• Problème posé 1:
Répondez à ces questions sur le texte consacré au dihydrogène de l'atmosphère primitive :
(a) À quelle concentration le dihydrogène aurait-il pu être présent dans l'atmosphère primitive ?
(b) Quelle source possible de dihydrogène primitif est mentionnée ?
(c) Sous l'effet de quoi l'hydrogène peut-il donner des formes réductrices comme le méthane ?
• Problème posé 2:
Veuillez énumérer toutes les substances que le texte sur le dihydrogène de l'atmosphère primitive présente comme issues d'une réaction.
• Problème posé 3:
Prolongez le texte sur le dihydrogène de l'atmosphère primitive à partir de sa dernière phrase.

___ Texte fourni ___

En outre, la présence de dihydrogène dans l'atmosphère primitive est possible, mais seulement en concentration réduite (de l'ordre du 1/100 % soit ~100ppm ) car compte tenu de la masse de la Terre et de la force de gravitation qui en résulte, l'hydrogène gazeux est très mal retenu vis-à-vis du vent solaire.
Une des sources de dihydrogène primitive aurait pu être les gaz volcaniques rejetant du dihydrogène issu de la réaction de l'eau des roches avec des composés réducteurs, comme le fer des météorites incorporé aux roches du sous-sol. En effet, à plusieurs centaines de degrés, l'eau interstitielle des roches peut réagir avec le fer via la thermolyse, mais aussi par corrosion galvanique, donnant des oxydes de fer (se mêlant aux roches) et de l'hydrogène. Cet hydrogène produit peut aussi réagir avec des composés carbonés, comme le dioxyde de carbone, pour donner des formes réductrices, comme le méthane (ou l'ammoniac) sous l'effet des arcs électriques.

___ Extraits des lignes ___

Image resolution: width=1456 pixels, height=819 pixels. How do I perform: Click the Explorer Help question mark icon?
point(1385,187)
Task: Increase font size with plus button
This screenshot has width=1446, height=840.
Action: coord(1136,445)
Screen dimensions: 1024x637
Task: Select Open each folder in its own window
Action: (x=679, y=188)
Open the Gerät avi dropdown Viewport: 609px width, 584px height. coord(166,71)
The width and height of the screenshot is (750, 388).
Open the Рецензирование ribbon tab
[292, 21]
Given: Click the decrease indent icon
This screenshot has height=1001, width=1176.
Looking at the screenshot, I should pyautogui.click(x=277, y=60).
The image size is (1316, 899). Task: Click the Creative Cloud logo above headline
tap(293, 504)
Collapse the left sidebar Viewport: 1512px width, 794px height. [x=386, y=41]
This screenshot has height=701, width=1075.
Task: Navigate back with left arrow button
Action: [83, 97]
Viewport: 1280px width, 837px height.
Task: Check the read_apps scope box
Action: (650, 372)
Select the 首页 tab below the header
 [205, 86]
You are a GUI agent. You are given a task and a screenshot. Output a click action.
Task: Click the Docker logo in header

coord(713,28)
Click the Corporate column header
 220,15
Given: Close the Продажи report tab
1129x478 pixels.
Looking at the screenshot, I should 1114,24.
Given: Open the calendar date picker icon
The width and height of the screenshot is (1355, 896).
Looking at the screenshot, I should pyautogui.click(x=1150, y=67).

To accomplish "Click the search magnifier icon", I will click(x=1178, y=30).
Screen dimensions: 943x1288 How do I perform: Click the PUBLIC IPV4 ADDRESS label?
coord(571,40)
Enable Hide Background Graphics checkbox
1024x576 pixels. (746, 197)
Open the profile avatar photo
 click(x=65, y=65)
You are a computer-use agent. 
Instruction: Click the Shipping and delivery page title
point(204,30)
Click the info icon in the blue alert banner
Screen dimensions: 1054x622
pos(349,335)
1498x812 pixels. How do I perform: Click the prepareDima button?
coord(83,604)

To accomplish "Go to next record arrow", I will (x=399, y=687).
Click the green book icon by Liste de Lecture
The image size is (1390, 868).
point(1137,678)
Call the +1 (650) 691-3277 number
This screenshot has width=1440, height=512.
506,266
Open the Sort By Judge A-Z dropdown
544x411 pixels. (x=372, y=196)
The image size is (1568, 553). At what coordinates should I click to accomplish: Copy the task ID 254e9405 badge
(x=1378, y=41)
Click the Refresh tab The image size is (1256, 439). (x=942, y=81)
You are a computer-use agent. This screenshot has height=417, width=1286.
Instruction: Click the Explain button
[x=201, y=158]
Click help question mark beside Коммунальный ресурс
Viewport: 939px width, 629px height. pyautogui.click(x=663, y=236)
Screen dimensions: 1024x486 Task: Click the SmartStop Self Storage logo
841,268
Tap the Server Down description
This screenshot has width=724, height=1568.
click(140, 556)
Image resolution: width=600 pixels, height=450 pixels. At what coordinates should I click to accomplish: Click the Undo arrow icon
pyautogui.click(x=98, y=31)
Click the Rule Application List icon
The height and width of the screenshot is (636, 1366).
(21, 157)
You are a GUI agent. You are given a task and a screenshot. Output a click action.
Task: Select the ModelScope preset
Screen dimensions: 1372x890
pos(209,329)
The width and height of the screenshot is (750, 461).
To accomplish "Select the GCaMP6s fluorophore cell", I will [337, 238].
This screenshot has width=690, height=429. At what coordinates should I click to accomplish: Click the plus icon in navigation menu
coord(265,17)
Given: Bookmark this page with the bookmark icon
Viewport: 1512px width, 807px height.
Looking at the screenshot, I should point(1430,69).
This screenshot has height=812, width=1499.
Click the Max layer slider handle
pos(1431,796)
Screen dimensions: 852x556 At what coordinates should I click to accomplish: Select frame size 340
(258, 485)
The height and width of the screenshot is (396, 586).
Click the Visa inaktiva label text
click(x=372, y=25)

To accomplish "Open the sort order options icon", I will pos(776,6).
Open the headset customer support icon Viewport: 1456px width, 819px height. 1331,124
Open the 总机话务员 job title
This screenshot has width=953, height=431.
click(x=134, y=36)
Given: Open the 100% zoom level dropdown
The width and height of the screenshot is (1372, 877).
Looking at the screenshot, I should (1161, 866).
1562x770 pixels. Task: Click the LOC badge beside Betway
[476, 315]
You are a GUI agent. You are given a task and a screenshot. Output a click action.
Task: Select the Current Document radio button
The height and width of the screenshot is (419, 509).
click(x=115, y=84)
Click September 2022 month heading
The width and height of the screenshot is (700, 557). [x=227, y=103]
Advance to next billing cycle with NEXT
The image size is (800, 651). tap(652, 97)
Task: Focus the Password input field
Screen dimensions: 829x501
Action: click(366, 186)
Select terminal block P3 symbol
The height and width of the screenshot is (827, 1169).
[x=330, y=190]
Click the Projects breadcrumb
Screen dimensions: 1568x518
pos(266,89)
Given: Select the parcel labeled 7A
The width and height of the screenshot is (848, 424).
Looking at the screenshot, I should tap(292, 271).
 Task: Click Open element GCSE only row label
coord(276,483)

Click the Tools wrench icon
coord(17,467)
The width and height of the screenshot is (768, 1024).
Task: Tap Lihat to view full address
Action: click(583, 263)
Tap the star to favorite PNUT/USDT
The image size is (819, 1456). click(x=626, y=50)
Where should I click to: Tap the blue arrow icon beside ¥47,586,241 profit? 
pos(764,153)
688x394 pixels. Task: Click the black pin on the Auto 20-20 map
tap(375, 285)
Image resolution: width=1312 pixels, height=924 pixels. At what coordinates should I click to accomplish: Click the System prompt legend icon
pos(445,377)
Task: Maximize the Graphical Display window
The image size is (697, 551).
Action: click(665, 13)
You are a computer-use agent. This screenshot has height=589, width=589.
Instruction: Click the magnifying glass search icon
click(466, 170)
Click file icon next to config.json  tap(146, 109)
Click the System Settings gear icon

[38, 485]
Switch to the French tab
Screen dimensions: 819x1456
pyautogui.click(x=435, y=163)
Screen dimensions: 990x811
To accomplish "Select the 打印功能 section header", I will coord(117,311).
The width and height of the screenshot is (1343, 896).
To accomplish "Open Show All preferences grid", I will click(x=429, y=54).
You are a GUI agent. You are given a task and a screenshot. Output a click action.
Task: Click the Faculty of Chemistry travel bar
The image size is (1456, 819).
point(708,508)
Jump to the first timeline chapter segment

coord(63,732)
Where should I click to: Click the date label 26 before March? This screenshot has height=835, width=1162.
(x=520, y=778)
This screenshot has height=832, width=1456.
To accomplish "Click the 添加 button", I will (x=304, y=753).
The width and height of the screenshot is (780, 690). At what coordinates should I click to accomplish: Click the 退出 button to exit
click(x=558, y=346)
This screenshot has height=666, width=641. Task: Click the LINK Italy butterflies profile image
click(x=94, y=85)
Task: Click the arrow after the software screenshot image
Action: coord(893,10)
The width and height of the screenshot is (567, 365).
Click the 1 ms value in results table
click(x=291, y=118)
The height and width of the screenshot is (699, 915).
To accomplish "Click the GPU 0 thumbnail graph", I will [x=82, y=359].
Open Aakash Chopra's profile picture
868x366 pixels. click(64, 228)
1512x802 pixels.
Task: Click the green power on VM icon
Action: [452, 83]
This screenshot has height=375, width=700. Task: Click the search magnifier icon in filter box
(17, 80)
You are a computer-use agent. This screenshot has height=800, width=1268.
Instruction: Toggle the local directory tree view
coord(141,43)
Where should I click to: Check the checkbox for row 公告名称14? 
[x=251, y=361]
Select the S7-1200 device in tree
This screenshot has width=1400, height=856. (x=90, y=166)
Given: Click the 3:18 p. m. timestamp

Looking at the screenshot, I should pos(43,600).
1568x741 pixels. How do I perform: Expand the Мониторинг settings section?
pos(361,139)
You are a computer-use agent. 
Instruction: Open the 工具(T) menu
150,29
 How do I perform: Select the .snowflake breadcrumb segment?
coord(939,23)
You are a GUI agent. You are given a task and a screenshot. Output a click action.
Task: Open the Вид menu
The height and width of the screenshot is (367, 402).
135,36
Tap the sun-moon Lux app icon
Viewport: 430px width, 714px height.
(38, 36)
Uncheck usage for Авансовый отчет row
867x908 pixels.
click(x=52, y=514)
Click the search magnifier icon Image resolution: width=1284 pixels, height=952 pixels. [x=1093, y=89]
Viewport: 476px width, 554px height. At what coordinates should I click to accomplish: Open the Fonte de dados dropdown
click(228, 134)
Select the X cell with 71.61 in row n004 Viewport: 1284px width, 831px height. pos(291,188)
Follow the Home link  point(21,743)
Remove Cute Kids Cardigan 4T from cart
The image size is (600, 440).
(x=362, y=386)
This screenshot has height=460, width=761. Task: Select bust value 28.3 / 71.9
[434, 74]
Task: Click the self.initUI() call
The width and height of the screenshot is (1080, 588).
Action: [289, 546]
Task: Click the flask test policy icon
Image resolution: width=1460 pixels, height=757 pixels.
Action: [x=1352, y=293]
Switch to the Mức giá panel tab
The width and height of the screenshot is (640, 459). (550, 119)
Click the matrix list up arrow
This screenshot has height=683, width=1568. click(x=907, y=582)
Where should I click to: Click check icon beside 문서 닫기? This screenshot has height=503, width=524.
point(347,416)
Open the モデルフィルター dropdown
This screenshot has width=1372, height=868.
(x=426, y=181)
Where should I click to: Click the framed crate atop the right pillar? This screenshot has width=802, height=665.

___

• Réponse 1:
(a) De l'ordre du 1/100 %, soit environ 100 ppm.
(b) Les gaz volcaniques.
(c) Sous l'effet des arcs électriques.

• Réponse 2:
- le dihydrogène (hydrogène)
- les oxydes de fer
- le méthane
- l'ammoniac

• Réponse 3:
L'expérience fut à l'époque très critiquée à cause de cela. Miller et Urey ont utilisé une atmosphère réductrice et non pas une atmosphère oxydante. Depuis l'expérience a été refaite plusieurs fois, en variant la composition de l'atmosphère et la source d'énergie (utilisation du rayonnement ultraviolet notamment). Cependant, une atmosphère moins réductrice (dioxyde de carbone CO2, azote N2, eau H2O) qui provient du volcanisme donne de très mauvais rendements.

En 2007, Le Figaro précisait que les modèles actuels d'atmosphère primitive tablent sur une atmosphère moins riche en hydrogène et plus riche en CO2. Selon Louis d'Hendecourt (de l'Institut d'astrophysique spatiale d'Orsay), « dans ce cas, les expériences de Miller-Urey ne marchent pas[5] ».

Cependant, pour Robert Pascal (Laboratoire Organisation moléculaire, évolution et matériaux fluorés, Montpellier) « on sait que sur la Terre primitive, de l'hydrogène se formait autour des sources hydrothermales. Auparavant, on pensait que cet élément, très léger, s'échappait rapidement vers l'espace. Or, de récents calculs ont revu à la baisse l'agitation des molécules d'hydrogène dans la haute atmosphère primitive. Cet élément devait donc être présent en plus grande quantité, favorisant la synthèse d'acides aminés[6] ».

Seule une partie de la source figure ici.